Ranj Dhaliwal (Punjabi: ਰਣਜ ਧਾਲੀਵਾਲ; born 1976/1977) is a Canadian author.

==Early life==
Born in Vancouver, Dhaliwal grew up in Surrey Central, British Columbia in the 1980s, which was a time when Indo-Canadian families were scattered across the suburbs. Unfortunately this was a time when minorities were subjected to discrimination and racism, which Dhaliwal faced firsthand.

During his youth, Dhaliwal grew up with kids that at the early age of 13 were packing guns, stealing cars, getting into fights, making alliances, and selling drugs at school with police always close by watching the beginning of the Indo-Canadian gang culture rise.

==Personal life==
Ranj Dhaliwal is a Sikh. He and his wife live in Surrey, British Columbia and have three sons.

==Writing career==
In 2006, Dhaliwal's first novel Daaku was published. The release of Dhaliwal's novel was the subject of controversy in the South Asian community for breaking the code of silence in the Indo-Canadian community, though not based on a true story.

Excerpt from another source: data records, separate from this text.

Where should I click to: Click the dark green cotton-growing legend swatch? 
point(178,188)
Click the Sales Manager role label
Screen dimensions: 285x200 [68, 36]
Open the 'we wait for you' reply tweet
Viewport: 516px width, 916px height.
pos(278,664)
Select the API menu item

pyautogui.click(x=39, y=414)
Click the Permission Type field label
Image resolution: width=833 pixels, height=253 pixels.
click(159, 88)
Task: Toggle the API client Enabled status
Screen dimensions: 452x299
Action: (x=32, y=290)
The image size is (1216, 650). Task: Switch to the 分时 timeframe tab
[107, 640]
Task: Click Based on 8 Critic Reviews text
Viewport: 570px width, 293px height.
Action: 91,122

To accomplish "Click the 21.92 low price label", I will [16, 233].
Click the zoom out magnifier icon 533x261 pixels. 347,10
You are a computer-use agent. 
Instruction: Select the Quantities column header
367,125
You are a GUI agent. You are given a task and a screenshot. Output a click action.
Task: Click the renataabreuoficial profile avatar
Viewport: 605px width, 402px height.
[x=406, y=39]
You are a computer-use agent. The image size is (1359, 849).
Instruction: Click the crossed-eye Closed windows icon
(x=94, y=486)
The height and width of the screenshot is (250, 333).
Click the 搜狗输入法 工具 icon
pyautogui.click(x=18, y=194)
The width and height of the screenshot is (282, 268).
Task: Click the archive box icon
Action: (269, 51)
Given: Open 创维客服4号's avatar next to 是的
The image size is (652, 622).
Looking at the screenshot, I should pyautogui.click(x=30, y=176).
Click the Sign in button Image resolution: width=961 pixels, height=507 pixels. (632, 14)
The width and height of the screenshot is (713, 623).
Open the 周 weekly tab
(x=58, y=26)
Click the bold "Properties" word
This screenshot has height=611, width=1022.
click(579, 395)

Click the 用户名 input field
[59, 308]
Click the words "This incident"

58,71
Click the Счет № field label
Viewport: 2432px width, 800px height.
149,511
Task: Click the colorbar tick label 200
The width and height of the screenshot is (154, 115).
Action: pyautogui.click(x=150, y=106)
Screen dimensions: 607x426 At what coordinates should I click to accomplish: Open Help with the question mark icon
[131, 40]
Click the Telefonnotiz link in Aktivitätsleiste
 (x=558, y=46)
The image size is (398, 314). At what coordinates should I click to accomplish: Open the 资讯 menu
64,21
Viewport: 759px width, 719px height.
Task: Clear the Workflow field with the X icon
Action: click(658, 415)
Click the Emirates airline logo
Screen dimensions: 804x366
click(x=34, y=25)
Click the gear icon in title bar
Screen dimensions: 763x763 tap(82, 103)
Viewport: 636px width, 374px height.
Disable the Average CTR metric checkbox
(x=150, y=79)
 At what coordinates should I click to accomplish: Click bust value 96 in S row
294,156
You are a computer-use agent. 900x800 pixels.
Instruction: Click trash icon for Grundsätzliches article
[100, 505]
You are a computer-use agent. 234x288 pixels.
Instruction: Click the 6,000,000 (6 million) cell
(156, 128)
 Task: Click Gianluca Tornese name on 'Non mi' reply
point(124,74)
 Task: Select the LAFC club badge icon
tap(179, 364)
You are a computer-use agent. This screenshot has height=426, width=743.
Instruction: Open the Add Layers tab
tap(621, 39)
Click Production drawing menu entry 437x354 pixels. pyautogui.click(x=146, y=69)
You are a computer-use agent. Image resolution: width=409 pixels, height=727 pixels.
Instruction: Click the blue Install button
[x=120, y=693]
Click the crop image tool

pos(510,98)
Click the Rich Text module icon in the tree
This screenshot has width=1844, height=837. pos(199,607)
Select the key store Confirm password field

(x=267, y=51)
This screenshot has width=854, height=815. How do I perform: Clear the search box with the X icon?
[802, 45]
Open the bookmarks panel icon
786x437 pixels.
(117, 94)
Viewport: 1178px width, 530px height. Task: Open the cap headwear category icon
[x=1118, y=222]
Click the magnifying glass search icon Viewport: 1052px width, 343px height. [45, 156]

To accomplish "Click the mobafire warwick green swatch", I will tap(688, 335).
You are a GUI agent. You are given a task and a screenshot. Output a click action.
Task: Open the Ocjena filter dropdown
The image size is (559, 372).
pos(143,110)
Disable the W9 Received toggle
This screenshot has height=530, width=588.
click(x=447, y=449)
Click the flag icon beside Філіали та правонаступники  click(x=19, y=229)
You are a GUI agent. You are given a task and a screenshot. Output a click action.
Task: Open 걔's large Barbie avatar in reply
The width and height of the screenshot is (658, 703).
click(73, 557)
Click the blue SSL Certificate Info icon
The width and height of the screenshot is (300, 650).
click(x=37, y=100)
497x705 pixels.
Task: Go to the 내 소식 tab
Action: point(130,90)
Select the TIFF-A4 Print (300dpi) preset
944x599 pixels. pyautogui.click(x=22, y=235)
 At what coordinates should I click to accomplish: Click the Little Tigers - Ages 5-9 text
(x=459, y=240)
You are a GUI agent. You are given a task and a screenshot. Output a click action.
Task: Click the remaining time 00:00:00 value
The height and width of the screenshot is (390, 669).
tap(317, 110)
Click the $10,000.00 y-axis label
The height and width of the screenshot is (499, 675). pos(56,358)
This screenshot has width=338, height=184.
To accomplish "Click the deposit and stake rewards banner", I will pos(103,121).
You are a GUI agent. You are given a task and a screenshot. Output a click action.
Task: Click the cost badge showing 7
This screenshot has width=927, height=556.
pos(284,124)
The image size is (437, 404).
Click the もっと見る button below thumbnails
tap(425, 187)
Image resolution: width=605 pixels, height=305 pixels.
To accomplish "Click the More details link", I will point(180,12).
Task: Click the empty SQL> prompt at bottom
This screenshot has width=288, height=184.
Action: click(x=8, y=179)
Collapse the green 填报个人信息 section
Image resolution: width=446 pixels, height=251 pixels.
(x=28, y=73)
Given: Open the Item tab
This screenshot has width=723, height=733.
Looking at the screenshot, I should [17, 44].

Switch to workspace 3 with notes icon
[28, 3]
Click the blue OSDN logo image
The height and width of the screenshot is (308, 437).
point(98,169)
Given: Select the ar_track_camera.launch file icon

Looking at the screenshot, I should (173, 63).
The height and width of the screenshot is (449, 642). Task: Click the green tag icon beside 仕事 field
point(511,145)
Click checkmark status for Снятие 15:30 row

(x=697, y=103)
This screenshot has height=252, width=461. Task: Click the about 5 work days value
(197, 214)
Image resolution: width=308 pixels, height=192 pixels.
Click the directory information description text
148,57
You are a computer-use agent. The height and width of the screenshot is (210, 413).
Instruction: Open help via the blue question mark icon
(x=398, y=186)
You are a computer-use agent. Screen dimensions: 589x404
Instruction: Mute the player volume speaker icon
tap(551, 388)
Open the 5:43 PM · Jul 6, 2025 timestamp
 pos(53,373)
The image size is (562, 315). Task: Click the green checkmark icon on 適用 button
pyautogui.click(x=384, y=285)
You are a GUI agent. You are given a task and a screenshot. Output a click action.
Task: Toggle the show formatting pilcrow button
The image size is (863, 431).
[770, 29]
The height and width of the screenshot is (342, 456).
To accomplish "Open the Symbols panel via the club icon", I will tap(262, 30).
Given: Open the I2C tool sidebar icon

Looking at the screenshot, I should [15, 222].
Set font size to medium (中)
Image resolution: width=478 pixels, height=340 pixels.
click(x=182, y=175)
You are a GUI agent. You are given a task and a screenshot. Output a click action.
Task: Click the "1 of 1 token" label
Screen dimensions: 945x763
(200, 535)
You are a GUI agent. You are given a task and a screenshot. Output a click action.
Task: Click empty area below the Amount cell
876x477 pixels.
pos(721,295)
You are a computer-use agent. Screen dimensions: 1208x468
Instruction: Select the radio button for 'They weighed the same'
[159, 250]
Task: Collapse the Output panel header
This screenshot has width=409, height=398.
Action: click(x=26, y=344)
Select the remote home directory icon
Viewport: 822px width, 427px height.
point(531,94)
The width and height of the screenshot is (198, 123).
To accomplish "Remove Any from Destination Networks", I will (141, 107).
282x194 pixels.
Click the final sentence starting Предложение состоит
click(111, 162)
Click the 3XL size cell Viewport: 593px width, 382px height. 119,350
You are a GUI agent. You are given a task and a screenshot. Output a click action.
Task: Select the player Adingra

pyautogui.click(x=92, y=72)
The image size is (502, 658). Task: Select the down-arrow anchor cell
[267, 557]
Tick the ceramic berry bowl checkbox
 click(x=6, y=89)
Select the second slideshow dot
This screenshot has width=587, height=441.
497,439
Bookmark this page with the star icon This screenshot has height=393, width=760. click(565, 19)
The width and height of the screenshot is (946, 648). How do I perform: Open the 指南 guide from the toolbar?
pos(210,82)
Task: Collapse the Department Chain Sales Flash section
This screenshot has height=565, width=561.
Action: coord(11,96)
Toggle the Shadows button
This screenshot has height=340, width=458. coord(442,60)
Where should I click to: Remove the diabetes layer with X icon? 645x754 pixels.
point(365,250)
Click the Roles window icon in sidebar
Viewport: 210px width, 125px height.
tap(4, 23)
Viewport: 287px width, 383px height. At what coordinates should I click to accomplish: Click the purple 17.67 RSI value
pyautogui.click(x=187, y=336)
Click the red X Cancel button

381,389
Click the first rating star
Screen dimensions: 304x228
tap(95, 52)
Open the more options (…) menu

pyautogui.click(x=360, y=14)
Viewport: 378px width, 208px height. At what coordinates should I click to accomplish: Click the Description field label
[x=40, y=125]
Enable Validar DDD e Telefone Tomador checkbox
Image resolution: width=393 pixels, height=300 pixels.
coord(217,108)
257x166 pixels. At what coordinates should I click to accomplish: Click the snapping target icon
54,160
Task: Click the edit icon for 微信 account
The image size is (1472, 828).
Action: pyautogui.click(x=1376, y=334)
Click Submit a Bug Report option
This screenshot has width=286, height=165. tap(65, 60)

In 2011, Dhaliwal's second novel Daaku: The Gangster's Life was published.

Ranj Dhaliwal is currently working on his third novel Gangland, which is predicted to be released in 2016. A fourth novel Gang Related is also in the works and set to be released in coming years.

==Community and politics==
Dhaliwal was praised as an important community leader by the Walrus magazine in his bid to gain control of a controversial Sikh temple in Surrey, BC that was involved in a violent and bloody clash between fundamentalists and moderates over edicts from the head priest of Sikhs. Dhaliwal was elected in and became the Vice-President elect of the temple in 2008. He then resigned to focus his attention on at-risk youth while a litigious battle ensued in the courts over his slate's election.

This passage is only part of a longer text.